──────── INPUT MATERIAL ────────
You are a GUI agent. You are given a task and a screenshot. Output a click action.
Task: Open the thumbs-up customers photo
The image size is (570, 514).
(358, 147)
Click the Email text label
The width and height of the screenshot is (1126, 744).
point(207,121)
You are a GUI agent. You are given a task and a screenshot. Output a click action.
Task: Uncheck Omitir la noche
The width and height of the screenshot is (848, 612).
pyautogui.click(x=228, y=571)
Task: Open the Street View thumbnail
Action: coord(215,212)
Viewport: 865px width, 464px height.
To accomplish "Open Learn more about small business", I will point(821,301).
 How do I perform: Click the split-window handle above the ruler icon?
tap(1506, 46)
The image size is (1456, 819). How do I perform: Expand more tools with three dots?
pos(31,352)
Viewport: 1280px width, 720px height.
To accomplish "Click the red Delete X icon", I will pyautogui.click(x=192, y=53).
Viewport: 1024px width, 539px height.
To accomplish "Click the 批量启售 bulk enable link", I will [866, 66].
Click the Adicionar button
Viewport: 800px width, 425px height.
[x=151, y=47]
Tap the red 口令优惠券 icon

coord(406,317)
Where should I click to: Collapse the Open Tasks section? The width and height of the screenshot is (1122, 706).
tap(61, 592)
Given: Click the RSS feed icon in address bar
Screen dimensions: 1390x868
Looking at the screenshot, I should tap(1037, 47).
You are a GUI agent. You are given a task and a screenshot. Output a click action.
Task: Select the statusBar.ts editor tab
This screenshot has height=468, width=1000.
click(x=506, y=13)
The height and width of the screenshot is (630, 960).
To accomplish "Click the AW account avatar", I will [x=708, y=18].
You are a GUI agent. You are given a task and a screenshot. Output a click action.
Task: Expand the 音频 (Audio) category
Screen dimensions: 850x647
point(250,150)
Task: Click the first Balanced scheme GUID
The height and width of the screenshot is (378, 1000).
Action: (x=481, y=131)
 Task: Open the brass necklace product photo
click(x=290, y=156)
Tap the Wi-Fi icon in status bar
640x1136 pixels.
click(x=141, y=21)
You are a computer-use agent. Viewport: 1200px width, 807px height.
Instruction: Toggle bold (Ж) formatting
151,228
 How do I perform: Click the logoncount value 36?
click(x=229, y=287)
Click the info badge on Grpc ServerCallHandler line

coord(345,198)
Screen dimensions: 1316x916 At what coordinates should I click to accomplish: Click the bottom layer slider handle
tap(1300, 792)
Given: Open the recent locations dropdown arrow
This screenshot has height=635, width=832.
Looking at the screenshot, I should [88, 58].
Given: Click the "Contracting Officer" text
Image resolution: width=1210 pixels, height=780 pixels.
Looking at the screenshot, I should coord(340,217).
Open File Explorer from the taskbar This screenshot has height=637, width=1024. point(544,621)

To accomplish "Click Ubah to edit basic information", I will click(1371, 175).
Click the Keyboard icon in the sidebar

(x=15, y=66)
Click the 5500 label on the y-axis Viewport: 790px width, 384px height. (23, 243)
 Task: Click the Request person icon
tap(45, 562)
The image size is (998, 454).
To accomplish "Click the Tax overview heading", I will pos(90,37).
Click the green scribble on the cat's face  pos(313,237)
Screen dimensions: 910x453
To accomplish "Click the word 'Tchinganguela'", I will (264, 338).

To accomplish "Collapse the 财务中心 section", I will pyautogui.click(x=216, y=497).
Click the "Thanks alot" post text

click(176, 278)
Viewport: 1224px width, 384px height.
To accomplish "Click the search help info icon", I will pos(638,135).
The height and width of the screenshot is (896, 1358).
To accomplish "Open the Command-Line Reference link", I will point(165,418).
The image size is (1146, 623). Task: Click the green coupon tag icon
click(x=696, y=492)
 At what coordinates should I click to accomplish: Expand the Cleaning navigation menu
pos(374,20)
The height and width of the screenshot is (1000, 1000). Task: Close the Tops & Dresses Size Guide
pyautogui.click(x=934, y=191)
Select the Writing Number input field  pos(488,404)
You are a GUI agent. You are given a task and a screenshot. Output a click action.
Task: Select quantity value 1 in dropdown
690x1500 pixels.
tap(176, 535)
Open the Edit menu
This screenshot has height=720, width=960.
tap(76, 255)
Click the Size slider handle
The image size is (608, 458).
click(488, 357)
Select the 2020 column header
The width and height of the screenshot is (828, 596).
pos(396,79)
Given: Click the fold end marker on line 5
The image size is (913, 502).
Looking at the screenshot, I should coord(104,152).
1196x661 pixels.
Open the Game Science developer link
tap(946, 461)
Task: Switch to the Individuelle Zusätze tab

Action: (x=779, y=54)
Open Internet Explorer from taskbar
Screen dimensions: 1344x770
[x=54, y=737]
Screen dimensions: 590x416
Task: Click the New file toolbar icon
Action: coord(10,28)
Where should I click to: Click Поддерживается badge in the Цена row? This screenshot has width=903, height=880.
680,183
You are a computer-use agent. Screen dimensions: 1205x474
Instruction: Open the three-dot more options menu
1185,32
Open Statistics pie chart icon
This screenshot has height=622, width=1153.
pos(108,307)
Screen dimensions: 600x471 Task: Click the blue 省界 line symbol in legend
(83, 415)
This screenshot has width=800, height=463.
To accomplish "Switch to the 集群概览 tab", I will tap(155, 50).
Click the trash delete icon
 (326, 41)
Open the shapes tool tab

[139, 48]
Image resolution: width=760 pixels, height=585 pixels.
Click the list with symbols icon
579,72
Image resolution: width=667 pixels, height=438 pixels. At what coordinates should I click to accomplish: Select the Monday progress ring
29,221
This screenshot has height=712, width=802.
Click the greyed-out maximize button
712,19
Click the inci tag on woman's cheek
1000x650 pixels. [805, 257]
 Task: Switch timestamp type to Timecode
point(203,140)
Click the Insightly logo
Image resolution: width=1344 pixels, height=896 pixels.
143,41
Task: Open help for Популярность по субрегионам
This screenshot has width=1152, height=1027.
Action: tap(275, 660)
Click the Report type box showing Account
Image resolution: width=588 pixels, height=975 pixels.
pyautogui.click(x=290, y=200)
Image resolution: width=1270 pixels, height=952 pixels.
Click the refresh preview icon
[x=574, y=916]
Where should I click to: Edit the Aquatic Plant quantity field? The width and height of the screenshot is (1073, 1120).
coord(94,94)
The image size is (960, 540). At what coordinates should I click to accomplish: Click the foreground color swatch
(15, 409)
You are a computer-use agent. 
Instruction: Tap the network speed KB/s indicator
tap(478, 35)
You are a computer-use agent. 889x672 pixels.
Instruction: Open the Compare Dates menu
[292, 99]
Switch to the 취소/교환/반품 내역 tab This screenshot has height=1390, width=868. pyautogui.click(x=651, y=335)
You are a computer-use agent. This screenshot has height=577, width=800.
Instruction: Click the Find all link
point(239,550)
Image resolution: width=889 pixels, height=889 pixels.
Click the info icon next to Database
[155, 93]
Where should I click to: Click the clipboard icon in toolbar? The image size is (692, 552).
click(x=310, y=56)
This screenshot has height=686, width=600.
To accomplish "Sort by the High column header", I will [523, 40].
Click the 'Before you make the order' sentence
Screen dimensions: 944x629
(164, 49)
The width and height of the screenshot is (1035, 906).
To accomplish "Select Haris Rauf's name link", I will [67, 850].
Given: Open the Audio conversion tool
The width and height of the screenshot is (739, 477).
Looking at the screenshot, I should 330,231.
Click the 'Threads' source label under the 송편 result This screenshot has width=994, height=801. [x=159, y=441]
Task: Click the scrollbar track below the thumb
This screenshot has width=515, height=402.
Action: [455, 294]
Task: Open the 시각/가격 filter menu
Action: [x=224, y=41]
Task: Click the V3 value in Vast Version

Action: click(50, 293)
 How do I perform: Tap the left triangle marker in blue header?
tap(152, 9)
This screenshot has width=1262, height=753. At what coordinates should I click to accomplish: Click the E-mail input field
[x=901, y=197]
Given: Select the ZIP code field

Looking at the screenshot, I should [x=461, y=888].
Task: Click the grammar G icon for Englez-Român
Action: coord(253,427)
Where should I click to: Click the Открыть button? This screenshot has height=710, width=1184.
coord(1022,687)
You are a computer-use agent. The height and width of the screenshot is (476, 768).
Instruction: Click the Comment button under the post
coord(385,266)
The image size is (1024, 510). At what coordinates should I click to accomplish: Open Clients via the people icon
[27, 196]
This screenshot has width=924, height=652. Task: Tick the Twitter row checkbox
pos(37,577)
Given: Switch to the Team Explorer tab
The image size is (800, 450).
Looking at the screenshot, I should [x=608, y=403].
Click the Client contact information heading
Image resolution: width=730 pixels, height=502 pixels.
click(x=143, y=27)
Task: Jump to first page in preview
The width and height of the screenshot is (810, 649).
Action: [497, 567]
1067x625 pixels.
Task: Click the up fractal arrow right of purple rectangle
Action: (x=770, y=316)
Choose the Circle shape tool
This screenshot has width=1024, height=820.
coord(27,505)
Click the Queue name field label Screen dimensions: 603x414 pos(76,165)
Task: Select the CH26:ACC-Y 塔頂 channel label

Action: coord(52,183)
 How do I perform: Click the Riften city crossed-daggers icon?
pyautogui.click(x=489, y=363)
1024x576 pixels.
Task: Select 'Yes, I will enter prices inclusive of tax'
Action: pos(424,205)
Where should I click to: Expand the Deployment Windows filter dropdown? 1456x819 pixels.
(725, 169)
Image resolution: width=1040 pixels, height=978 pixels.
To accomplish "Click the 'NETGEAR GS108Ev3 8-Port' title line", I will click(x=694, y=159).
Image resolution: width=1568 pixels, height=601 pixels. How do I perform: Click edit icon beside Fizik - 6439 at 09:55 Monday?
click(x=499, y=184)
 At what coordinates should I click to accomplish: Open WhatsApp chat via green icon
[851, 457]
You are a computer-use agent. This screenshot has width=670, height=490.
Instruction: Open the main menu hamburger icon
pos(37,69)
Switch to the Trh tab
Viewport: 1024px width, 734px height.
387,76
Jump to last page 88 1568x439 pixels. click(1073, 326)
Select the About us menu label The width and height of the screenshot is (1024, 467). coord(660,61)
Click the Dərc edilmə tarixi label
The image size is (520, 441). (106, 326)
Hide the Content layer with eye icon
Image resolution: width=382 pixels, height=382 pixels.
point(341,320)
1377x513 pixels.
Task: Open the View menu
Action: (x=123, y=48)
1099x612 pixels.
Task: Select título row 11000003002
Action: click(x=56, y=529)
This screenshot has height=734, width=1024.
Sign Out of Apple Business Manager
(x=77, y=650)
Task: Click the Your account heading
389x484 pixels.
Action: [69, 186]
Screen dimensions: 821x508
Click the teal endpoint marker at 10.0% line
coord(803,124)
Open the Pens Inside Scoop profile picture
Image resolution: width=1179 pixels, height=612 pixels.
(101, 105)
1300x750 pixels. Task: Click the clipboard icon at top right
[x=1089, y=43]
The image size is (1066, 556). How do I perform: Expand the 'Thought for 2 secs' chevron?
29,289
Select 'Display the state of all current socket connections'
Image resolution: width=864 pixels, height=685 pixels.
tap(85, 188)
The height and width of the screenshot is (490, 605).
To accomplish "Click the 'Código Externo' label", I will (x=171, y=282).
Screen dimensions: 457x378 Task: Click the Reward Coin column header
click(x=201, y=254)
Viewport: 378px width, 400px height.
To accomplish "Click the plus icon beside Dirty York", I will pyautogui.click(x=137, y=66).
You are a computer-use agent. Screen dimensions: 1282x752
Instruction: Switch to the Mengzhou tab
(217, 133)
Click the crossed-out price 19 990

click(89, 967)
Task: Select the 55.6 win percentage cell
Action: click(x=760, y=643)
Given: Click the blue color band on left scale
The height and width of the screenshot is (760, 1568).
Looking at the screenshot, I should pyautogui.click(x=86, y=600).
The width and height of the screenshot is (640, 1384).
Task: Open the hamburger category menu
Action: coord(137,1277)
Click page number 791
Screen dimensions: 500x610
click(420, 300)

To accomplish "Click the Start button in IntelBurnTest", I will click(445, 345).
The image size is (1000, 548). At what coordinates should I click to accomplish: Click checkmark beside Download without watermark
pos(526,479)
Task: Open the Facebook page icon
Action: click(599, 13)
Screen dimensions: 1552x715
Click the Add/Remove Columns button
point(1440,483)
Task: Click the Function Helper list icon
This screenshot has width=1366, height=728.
────────
--- ABOUT THIS EXERCISE ---
Only the lines from the first line of the material above through the line that contains "Task: Open the thumbs-up customers photo" should be quoted, each one exactly.

--- TASK SOLUTION ---
You are a GUI agent. You are given a task and a screenshot. Output a click action.
Task: Open the thumbs-up customers photo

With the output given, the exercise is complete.